Monday 23 February 2015

I'm Just Glowing!

November 2013

I'm at the hospital for my “staging tests” - a fancy way of describing a whole batch of examinations and procedures designed to work out exactly how far cancer has progressed through the body, in order to help my medical team put together the most appropriate treatment.

Proving to the CPPs that I'm OK
I meet J, an efficient but pleasant nuclear medicine nurse, who is to set up a full-body bone scan for me. She explains in her rather posh voice that I'll be injected with an IV substance that will bind to my bones, allowing any “hot spots” indicating spreading cancer to show up in a scanner. This all sounds very space-agey to me, so I'm up for it. Hell, I wasn't doing anything else this afternoon, right? I feel like I'm watching a fascinating medical documentary, which would be great if not for the fact I'm starring in it.

When it's time for my injection, she puts on protective long gloves. She then gets out a syringe lined thickly in metal, with a radioactive warning sticker on the side.

So, you're protecting yourself from that stuff, right?”  

Ever wanted that "glowing skin" look...?
Yes, it's a radioisotope. It's radioactive.”

And....you're putting it in my vein?”

Yes.”

Hokay, then...”

I find this strangely amusing, and can't stop chuckling. Two hours later, I've had some lunch and returned to the Nuclear Medicine Department for the scan. As I lay on the scanner bed in position, I remember that some tests I've had in the past require me to hold my breath at intervals, so I ask if I can breathe normally during the scan. J is completely deadpan.

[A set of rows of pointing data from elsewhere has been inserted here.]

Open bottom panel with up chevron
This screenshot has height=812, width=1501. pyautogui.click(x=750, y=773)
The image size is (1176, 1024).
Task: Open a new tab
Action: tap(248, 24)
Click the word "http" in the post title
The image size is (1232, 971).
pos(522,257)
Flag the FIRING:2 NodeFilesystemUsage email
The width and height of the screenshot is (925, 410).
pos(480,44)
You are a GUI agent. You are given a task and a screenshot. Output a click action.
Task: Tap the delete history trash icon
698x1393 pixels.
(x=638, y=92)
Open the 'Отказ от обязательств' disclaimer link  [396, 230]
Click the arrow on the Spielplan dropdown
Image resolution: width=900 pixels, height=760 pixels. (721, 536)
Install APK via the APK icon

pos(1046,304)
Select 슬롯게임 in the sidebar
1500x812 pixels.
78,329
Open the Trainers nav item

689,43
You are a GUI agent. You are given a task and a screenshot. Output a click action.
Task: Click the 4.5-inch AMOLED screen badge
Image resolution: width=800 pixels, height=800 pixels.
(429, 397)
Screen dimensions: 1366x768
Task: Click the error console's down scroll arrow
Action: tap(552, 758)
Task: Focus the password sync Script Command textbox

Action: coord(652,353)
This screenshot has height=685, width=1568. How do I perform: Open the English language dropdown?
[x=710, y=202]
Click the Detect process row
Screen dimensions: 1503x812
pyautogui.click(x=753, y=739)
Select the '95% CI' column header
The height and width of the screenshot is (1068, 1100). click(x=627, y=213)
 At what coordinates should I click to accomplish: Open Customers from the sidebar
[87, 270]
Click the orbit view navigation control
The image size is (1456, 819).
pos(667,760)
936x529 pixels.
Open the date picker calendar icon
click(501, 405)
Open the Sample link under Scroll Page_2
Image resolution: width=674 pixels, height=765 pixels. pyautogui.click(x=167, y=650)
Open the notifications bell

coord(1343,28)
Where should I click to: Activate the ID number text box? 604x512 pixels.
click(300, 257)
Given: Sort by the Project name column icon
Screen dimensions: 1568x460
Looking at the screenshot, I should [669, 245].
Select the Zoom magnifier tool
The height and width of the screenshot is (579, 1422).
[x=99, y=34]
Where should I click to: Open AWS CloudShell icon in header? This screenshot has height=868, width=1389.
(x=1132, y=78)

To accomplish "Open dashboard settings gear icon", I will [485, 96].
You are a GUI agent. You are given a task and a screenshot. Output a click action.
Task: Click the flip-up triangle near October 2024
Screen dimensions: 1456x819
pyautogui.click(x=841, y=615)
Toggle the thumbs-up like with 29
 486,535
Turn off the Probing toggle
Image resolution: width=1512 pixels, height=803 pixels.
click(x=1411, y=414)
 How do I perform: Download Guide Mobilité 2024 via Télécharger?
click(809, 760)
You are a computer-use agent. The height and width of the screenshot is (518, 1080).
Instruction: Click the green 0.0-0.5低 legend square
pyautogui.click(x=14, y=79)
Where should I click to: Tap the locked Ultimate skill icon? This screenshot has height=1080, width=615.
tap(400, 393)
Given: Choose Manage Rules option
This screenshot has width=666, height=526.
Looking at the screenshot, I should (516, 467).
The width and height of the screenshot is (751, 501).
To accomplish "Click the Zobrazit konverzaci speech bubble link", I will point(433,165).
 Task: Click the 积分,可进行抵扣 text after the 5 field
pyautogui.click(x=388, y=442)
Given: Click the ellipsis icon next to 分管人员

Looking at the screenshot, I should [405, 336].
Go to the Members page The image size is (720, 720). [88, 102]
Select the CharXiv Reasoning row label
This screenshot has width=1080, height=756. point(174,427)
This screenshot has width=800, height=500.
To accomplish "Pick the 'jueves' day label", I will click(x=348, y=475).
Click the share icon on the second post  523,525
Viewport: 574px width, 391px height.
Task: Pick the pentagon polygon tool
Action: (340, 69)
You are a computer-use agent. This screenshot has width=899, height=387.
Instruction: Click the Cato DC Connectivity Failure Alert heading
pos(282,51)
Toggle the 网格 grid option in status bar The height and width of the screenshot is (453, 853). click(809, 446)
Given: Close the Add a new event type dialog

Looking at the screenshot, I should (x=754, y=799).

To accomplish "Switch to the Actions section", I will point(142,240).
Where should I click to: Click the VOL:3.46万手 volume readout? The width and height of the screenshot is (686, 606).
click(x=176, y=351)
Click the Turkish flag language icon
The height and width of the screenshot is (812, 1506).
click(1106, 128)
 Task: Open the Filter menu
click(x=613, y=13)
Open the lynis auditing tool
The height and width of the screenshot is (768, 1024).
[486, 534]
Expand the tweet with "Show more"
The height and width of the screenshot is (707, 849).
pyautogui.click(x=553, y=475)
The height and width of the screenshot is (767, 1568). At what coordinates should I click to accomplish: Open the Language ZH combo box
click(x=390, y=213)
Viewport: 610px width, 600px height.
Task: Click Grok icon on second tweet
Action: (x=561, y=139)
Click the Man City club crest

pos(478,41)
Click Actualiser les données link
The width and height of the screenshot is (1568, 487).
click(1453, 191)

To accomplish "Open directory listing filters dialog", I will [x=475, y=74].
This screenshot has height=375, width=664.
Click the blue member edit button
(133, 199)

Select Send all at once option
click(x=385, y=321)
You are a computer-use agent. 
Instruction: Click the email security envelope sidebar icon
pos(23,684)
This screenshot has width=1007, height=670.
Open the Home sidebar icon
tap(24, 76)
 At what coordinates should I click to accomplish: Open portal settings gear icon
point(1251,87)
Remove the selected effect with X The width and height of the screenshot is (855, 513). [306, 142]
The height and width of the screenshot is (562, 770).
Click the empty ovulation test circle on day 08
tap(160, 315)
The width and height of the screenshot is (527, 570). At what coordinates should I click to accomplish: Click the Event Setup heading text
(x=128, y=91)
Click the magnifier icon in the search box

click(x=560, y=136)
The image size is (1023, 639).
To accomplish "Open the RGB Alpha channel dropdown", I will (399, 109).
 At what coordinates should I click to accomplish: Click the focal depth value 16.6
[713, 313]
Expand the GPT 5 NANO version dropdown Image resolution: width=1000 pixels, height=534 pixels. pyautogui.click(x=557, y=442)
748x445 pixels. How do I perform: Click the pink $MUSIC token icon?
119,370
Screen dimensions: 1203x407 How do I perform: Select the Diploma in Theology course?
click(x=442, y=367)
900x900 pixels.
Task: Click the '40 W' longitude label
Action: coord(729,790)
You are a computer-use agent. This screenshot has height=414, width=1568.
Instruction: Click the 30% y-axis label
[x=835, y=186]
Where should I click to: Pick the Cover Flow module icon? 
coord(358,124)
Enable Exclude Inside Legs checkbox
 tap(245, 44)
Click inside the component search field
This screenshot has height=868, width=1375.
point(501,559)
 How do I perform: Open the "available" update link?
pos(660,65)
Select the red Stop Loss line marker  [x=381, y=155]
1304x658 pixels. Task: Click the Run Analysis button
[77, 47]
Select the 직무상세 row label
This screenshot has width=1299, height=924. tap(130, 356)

I'd suggest you breathe normally. The test takes twenty minutes. If you hold your breath for that long, you've got more to worry about than cancer and being dead would probably make the test pointless.”

I start laughing, and then can't stop. I'm lying in a huge nuclear medicine scanner, diagnosed with cancer, and I have an absolutely incapacitating fit of the giggles.  Thankfully, J is a patient sort of woman,  and waits until I'm calmer before beginning the scan, which eventually shows that I have no cancer in my bones.  So far, so good!